No More Fear

No More Fear

From Chicken Soup for the Breast Cancer Survivor's Soul

No More Fear

It is the knowledge of the genuine conditions of our lives that we must draw our strength to live and our reasons for living.

Simone de Beauvoir

I’ve always been terrified of needles. I am one of those people who faint at the sight of blood. All my life, every time I had a shot or had blood drawn, I passed out in the doctor’s office—even when I went for my blood test to get married. So I was really worried about all the needles I would have to face during surgery and chemotherapy.

My sister Barbara and my husband, Don, came with me to surgery. I had scheduled my same-day lumpectomy for the first thing in the morning. I felt that if I was early, there would be fewer chances of being pushed back by emergencies and delays, and I would get to go home rather than spend the night in the hospital.

All three of us were very nervous. It was 5:30 A.M., and we hadn’t eaten anything—me because I wasn’t supposed to, they because there hadn’t been time. We arrived at the reception area, courageous but sleepy.

The nurses took me in, and Barbara and Don were allowed to accompany me. I was settled into a small cubicle surrounded by medical equipment. A nurse came in to prepare me for the IV. I tried not to look at the long tube attached to the needle that she was preparing to insert in my arm.

Suddenly, Barbara said, “What about the numbing cream? I’ve heard you can put on something to make the area numb.”

The nurse looked at her with surprise.

“Oh, we only give that to babies,” she said.

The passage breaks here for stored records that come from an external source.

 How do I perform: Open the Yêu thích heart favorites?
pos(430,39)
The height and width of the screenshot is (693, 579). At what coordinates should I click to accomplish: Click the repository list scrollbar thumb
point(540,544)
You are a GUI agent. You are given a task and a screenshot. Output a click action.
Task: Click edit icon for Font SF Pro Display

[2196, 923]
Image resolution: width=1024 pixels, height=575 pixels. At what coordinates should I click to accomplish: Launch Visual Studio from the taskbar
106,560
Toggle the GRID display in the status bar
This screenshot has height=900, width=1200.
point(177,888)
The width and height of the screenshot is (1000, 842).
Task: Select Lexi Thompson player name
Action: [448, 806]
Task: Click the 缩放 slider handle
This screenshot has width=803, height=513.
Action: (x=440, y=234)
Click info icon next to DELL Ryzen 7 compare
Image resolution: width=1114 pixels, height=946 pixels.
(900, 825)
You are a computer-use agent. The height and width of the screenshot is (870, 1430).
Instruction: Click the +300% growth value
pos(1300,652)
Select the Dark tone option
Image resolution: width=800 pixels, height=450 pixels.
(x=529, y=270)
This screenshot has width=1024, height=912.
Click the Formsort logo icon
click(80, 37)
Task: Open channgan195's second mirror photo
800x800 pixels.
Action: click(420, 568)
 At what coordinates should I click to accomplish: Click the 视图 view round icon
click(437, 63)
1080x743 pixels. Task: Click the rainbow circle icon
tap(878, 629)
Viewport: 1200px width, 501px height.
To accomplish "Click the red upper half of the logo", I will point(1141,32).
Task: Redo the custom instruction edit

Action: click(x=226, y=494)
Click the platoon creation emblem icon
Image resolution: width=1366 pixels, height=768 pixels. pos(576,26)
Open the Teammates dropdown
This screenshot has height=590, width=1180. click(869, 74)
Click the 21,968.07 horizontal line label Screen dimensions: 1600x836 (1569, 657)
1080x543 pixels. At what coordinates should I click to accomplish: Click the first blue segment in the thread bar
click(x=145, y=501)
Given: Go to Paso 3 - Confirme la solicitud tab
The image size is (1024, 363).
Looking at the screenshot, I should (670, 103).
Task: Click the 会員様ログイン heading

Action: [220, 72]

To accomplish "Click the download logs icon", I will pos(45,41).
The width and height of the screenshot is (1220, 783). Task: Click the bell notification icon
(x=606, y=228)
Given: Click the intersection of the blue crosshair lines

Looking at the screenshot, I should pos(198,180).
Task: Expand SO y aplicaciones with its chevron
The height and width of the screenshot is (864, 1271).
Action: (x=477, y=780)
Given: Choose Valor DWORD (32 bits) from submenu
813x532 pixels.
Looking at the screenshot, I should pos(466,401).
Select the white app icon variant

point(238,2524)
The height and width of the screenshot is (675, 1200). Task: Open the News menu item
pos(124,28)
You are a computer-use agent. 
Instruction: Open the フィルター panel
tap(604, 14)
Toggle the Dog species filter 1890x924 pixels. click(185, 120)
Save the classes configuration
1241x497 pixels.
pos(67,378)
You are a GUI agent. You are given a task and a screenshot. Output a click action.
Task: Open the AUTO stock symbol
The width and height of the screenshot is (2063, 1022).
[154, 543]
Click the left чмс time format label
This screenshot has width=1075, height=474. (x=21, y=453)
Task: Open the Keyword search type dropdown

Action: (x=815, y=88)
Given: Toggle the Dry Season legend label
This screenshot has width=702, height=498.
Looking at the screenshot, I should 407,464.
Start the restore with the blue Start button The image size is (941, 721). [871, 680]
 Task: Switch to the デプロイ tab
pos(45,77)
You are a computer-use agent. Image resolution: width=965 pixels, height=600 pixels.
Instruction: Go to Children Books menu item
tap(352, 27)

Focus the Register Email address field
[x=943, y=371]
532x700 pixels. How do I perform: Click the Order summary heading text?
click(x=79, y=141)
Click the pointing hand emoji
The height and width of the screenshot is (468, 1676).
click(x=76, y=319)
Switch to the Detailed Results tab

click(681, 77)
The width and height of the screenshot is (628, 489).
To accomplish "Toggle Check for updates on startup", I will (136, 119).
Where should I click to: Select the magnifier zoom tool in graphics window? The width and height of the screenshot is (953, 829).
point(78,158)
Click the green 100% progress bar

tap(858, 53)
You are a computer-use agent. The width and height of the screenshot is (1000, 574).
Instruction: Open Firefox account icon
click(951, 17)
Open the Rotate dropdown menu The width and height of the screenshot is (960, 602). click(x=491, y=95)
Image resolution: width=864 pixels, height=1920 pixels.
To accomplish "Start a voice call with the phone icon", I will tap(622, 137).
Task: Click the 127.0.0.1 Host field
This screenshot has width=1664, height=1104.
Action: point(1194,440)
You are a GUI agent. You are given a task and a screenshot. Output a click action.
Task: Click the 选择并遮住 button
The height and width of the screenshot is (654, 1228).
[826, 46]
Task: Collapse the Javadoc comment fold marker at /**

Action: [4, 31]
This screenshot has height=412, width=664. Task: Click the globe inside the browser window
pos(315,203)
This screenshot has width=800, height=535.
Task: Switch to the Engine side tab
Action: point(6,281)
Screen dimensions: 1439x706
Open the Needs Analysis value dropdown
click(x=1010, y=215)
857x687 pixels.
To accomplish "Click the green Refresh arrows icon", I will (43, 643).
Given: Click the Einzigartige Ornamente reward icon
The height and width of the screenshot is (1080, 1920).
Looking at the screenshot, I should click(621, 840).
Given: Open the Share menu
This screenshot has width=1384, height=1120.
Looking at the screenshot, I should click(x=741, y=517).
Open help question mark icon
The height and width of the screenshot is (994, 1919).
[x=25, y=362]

“I’m a baby,” I responded.

We all laughed a little, but she could see I was serious.

“Oh, all right. I’ll be right back.”

She returned a few minutes later and applied a white cream to my hand. She placed a clear tape bandage over it.

“It takes a few minutes to go to work. I’ll be back.”

I shot a triumphant look at my sister and Don.

“Thanks,” I breathed a sigh of relief.

We three chatted for about ten minutes, talking about anything except the needles and my surgery. It really helped to have them there with me. I wasn’t nervous now, and I felt completely loved and supported.

The nurse returned and inserted the IV into the large vein in the back of my hand. Thanks to the cream, I felt nothing. Absolutely nothing. A smile of shock and amazement lit up my face.

“How is that?” she asked.

“Fine, I can’t even feel it. Thank you. Thank you so much!”

She smiled, “You know, that was a good idea. I don’t know why we don’t use it more often.” I couldn’t stop myself: I jumped up and gave her a hug.

“You will never know how much this meant to me. “ I said.

She smiled, then stepped aside as the anesthesiologist came in, asked me if I was allergic to anything and hooked me up to the IV drip. Again, I didn’t feel a thing. I smiled and waved to the angel nurse, my sister and my husband. I was wheeled away to the surgery room. My last thought was how loved I am, how kind the nurse was, and total amazement that I felt no fear.

I entered the Land of Needles with no fear. That is a miracle!